In Deutsche Bank Natl. Trust Co. v. Traxler, 2010-Ohio-3940, the Court of Appeals, Ninth District of the State of Ohio held that the bank had standing to commence a foreclosure action against the homeowners. The homeowners argued that the bank lacked standing because the bank did not possess the mortgage and note at the time it commenced its action. The court rejected this argument, holding, “a bank need not possess a valid assignment at the time of filing suit so long as the bank procures the assignment in sufficient time to apprise the litigants and the court that the bank is the real party in interest.” The court looked at the assignments of the mortgage and note, and found that both were valid. Specifically, the court rejected the homeowner’s argument that MERS lacked authority to assign the mortgage. The court found that where MERS is designated as both the nominee and mortgagee of the mortgage, it has authority to assign the mortgage.
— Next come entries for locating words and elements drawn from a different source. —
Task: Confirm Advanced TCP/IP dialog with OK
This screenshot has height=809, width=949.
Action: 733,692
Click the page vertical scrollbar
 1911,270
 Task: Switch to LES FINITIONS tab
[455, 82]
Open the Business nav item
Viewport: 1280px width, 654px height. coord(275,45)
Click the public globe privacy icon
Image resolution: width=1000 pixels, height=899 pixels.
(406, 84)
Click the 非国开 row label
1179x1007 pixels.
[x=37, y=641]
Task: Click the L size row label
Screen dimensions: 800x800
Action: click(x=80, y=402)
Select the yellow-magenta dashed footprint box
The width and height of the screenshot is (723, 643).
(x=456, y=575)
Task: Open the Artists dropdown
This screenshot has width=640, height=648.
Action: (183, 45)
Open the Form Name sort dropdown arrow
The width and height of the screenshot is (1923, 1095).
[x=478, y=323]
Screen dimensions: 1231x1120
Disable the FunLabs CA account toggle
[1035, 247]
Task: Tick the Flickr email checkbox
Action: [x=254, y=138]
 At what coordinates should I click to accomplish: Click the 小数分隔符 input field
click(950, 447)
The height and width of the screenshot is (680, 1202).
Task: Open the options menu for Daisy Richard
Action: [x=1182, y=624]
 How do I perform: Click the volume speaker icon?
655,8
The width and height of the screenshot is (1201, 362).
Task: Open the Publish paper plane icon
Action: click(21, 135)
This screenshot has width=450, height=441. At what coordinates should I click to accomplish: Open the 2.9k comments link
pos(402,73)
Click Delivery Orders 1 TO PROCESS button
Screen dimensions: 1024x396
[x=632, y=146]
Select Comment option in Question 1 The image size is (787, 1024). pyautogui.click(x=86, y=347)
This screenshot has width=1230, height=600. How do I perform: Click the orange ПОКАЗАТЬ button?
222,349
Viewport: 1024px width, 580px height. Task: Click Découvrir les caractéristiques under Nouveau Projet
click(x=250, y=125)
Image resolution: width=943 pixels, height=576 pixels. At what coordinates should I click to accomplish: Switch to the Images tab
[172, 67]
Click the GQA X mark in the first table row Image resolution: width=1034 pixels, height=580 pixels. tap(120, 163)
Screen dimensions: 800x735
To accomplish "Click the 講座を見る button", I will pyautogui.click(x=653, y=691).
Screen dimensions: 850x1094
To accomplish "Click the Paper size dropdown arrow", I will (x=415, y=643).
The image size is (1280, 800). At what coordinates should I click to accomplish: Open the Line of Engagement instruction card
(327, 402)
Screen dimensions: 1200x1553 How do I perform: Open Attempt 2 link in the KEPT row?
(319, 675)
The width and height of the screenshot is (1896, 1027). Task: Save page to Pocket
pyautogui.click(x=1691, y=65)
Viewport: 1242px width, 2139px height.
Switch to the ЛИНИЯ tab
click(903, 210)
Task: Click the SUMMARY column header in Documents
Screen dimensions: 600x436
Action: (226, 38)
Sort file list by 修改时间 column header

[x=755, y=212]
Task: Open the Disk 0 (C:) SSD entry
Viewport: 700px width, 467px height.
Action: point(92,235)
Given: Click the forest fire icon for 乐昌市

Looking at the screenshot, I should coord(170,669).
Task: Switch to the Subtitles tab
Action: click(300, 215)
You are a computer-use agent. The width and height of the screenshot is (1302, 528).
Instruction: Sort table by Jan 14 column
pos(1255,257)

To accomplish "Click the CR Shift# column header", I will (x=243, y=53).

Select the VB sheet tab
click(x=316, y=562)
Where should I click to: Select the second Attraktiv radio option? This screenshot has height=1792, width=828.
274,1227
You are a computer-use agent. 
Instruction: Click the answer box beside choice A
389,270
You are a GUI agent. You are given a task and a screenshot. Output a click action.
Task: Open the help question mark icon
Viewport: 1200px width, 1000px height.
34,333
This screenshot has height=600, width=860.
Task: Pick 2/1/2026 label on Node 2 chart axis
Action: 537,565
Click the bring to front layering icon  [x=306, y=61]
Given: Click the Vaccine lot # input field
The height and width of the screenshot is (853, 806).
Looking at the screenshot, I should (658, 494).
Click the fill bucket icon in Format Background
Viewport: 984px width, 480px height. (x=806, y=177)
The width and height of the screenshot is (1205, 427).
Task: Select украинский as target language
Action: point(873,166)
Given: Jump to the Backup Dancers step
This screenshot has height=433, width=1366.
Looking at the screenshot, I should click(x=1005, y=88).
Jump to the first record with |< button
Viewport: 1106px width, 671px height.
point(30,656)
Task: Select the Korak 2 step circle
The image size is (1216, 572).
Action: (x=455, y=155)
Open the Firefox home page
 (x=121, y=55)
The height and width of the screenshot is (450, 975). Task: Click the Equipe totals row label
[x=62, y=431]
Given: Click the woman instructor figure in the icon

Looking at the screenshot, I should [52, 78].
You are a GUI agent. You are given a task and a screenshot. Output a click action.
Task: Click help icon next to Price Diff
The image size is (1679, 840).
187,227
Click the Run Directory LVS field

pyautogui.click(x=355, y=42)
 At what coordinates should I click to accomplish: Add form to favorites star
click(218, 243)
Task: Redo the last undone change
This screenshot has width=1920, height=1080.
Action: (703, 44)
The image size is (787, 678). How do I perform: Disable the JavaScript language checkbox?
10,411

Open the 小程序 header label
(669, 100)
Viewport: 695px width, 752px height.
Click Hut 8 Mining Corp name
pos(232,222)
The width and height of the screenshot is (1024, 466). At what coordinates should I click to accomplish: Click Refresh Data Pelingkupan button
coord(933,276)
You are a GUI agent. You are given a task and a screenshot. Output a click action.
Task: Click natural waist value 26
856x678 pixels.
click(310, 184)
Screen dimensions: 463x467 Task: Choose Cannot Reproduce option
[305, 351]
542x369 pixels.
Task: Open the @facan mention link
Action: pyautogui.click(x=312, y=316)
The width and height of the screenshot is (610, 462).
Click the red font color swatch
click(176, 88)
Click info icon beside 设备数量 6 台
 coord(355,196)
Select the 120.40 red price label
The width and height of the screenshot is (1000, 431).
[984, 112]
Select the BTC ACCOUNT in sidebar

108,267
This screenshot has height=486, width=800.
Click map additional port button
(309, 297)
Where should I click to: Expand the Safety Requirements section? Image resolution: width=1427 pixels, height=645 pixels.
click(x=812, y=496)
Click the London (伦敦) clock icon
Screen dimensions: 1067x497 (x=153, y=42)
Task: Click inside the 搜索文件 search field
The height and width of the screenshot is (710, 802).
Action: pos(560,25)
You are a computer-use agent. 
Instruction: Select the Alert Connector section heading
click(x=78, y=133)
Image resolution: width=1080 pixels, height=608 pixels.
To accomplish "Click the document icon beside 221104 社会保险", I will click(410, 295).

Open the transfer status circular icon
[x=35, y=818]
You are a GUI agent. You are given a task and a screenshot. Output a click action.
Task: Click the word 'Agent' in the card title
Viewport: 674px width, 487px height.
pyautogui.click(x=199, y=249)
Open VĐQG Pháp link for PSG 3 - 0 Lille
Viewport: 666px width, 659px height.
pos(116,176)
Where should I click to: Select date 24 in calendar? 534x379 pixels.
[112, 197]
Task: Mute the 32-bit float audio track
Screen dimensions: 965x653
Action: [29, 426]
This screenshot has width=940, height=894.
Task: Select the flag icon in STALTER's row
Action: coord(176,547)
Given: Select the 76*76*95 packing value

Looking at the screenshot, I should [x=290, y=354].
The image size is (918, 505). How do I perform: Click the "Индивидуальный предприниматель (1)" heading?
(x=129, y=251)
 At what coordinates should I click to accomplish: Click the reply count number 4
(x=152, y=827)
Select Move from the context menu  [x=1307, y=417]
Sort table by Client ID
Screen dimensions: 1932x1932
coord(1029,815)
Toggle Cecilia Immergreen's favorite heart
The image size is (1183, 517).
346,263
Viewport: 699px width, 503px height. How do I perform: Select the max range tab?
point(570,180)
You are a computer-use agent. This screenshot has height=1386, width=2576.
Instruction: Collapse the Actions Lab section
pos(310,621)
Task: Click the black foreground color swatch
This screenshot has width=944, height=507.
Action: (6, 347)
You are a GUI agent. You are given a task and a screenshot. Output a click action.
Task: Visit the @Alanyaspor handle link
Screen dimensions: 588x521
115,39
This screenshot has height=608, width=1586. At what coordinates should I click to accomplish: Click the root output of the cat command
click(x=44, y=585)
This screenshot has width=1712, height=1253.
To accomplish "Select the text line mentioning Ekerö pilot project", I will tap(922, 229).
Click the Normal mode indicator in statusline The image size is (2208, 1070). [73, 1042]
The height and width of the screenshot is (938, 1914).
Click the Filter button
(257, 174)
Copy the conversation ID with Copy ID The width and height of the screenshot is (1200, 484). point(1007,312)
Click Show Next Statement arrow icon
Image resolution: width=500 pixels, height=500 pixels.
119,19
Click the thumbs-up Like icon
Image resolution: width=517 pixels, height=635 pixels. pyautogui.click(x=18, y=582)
However, the court went even further and stated, “assuming that MERS did not have the authority to assign the mortgage, however, we. . . conclude that the proper transfer of the promissory note, which the mortgage secured, amounted to an equitable assignment of the mortgage.” Thus, the court concluded that the homeowner’s arguments be rejected and the bank had standing to foreclose.

Rental Housing Market Trends — Growing Demand, Unsurprisingly

The Bipartisan Policy Center has an interesting “infographic.”  I found the demographic information to be of particular note.  The Center says that Baby Boomers, Echo Boomers, Former Homeowners and Recent Immigrants will be driving demand.

Land Use Controls Caused The Financial Crisis?

Respected Housng Economist Edwin Mills and co-author B.N. Jansen write in their article, “Distortions Resulting from Residential Land Use Controls in Metropolitan Areas”,

The strong conclusion of this paper is that stringent residential land use controls were a primary cause of the massive house price inflation from about 1992 to 2006 and possibly of the deflation that started in 2007.

Indeed, it is difficult to imagine another plausible cause of the 2008-2009 financial crisis.  Popular accounts simply refer to a speculative housing price bubble.  But productivity growth in housing construction is faster than in the economy as a whole [citation omitted] and the US has an aggressive and competitive housing construction sector.  In the absence of excessive controls, housing construction would quickly deflate a speculative housing price bubble.

A final comment is that there appears to be no interest at any level of government, or among the articulate population, in reducing the stringency of land use controls.  Indeed, recent trends are in the opposite direction. (200)

Jansen and Mills rely heavily on a dataset constructed by Joseph Gyourko and others to analyze local land use control stringency.  I am not in a position to evaluate the dataset or the model that they use, but their findings are consistent with those of Gyourko and Edward Glaeser in Rethinking Federal Homeownership Policy.

It seems to me that Jansen and Mills overstate their case quite a bit — stringent land use controls may have been a necessary condition for the bubble, but I can’t see how their argument demonstrates that it was sufficient unto itself.  That being said, I would agree wholeheartedly that this hypothesis is worthy of serious study.  The relationship between land use and housing policy is way more important than most members of the “articulate population” understand.